(Stored items)
+++++
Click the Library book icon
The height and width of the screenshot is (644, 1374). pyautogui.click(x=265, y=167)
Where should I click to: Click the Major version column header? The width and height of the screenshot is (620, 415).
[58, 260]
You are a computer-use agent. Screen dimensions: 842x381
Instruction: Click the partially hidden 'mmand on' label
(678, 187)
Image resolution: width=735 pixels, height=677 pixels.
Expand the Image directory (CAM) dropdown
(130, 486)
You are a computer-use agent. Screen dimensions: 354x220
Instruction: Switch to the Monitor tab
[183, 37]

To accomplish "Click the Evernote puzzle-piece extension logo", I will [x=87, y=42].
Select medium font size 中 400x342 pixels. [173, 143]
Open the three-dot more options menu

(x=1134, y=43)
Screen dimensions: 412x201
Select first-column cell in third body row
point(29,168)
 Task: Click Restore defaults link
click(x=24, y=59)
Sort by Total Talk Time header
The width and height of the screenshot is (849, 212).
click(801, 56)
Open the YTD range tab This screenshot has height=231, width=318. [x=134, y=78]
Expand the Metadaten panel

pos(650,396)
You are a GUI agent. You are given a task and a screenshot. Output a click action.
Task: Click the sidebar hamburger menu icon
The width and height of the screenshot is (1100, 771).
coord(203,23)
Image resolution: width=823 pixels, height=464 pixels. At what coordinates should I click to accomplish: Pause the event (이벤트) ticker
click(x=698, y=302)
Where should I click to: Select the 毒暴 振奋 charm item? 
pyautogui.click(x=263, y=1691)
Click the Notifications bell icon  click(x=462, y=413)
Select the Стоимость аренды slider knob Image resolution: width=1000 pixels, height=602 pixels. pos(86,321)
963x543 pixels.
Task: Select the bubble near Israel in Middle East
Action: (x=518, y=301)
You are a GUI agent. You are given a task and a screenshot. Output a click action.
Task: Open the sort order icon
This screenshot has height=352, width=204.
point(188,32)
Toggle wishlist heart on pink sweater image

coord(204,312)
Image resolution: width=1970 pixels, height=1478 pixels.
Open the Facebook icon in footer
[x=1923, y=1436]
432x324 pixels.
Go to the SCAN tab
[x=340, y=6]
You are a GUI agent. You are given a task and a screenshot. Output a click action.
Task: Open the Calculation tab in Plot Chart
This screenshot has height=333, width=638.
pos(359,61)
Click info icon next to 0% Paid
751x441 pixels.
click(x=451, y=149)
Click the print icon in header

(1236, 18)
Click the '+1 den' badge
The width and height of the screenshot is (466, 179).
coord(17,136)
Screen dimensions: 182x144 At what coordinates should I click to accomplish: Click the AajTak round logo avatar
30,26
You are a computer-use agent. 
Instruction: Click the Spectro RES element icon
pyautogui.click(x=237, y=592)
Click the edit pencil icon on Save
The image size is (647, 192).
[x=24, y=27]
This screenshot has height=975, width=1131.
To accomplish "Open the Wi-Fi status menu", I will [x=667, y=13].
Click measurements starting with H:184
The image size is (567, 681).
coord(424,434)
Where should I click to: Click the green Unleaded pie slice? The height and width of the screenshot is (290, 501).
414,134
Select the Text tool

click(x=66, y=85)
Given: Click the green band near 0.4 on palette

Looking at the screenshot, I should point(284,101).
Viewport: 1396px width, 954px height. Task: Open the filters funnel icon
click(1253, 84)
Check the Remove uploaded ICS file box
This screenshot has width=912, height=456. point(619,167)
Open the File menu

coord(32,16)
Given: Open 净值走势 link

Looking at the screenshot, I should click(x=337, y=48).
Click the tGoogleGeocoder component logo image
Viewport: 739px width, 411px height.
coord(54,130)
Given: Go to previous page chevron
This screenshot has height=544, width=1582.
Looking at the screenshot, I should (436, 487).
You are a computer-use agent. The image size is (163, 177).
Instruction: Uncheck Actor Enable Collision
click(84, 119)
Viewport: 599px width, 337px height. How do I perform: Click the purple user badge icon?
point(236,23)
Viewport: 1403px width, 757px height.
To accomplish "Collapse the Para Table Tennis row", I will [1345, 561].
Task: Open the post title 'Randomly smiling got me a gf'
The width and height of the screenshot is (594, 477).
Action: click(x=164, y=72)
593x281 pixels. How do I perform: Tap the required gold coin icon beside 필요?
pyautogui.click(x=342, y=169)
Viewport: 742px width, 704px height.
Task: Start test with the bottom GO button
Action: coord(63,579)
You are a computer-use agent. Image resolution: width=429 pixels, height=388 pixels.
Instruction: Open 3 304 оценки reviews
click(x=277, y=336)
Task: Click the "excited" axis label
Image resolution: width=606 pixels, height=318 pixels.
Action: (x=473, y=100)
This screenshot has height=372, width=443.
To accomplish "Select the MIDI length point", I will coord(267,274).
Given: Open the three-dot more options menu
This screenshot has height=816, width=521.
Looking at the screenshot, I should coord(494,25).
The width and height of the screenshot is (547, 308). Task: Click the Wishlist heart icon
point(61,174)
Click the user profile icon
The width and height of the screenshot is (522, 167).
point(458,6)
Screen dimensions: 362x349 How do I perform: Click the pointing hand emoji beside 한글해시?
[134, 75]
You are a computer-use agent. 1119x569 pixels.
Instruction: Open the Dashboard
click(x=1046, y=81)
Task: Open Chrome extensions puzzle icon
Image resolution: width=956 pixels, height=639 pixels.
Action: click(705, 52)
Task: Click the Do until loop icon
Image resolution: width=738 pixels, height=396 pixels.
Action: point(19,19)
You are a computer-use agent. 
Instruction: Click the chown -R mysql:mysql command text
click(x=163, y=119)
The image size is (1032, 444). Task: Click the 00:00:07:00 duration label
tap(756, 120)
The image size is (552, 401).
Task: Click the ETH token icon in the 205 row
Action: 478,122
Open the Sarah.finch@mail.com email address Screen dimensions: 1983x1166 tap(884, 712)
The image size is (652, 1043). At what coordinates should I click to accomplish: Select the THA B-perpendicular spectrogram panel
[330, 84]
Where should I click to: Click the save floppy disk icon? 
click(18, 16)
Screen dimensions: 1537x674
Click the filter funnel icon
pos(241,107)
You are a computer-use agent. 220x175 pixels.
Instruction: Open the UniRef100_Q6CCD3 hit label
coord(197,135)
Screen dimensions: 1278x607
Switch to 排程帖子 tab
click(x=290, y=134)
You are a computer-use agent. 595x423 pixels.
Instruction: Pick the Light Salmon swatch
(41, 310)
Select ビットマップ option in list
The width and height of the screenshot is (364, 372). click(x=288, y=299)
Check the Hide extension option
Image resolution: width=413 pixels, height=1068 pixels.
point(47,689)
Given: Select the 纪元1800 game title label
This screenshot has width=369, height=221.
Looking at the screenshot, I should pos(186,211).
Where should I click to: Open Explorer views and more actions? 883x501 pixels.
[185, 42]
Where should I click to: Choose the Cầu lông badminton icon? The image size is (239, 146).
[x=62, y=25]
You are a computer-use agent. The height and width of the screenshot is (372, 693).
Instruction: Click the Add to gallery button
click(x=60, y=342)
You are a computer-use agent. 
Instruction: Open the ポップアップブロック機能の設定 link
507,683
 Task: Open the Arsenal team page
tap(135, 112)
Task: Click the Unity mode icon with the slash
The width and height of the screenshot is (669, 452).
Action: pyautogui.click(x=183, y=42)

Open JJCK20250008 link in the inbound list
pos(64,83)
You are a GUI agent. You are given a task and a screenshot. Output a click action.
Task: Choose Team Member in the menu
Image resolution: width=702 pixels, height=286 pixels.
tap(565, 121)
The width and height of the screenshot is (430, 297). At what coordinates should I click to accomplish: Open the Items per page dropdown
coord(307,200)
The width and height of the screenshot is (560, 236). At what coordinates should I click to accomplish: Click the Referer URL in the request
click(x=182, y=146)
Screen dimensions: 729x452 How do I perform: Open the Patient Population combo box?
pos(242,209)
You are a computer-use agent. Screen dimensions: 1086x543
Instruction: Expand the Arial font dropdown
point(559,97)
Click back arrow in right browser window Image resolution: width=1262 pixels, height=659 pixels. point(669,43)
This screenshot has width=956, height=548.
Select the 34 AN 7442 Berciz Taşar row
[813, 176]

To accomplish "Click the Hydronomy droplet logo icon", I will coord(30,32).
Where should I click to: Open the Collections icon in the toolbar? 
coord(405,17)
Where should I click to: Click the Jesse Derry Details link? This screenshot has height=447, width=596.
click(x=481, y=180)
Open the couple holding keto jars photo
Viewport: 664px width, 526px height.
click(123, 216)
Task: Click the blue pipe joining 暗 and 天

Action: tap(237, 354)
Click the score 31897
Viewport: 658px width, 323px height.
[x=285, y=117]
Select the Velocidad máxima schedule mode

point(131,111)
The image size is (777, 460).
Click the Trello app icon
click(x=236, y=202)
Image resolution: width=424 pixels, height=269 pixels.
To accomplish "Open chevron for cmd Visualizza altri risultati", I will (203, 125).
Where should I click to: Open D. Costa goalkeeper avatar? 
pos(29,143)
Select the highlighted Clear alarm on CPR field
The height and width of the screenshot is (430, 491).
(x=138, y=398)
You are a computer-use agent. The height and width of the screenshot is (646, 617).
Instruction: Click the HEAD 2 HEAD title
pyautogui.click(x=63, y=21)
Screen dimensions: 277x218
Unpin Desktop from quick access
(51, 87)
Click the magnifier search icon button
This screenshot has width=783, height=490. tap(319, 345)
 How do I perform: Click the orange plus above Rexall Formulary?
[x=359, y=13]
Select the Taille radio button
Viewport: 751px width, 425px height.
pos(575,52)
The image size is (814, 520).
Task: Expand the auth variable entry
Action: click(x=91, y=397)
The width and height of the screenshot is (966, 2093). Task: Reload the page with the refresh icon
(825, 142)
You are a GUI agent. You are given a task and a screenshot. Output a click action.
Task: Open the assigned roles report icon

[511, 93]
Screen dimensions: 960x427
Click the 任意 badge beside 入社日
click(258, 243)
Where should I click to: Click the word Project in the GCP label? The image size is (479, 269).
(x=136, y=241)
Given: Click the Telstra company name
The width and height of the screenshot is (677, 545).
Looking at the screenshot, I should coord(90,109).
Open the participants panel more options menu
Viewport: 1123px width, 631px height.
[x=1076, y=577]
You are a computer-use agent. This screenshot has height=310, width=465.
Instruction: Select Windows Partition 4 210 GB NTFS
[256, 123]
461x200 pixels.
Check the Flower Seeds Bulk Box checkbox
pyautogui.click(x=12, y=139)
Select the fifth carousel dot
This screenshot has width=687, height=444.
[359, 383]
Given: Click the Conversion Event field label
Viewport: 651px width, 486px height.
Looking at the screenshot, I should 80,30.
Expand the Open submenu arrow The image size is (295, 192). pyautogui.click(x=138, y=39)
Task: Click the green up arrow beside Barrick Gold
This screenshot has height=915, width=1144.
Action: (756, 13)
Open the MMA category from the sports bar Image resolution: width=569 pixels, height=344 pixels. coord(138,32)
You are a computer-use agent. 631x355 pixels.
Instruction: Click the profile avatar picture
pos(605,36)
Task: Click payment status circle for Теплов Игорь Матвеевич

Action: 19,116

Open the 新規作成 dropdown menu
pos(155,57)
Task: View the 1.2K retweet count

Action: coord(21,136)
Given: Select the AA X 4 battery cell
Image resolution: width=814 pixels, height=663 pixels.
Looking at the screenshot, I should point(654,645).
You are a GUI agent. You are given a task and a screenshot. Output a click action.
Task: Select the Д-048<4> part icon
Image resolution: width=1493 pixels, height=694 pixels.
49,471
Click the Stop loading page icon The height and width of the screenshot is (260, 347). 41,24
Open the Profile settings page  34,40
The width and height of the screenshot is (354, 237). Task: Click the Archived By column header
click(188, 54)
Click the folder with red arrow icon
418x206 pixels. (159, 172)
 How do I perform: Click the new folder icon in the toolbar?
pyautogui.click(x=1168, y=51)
+++++
* TASK TO COMPLETE: Your reply should be nothing but the lines from the one containing "Task: View the 1.2K retweet count" through the last line above, copied exactly; please include both ends.

* RESPONSE:
Task: View the 1.2K retweet count

Action: coord(21,136)
Given: Select the AA X 4 battery cell
Image resolution: width=814 pixels, height=663 pixels.
Looking at the screenshot, I should point(654,645).
You are a GUI agent. You are given a task and a screenshot. Output a click action.
Task: Select the Д-048<4> part icon
Image resolution: width=1493 pixels, height=694 pixels.
49,471
Click the Stop loading page icon The height and width of the screenshot is (260, 347). 41,24
Open the Profile settings page  34,40
The width and height of the screenshot is (354, 237). Task: Click the Archived By column header
click(188, 54)
Click the folder with red arrow icon
418x206 pixels. (159, 172)
 How do I perform: Click the new folder icon in the toolbar?
pyautogui.click(x=1168, y=51)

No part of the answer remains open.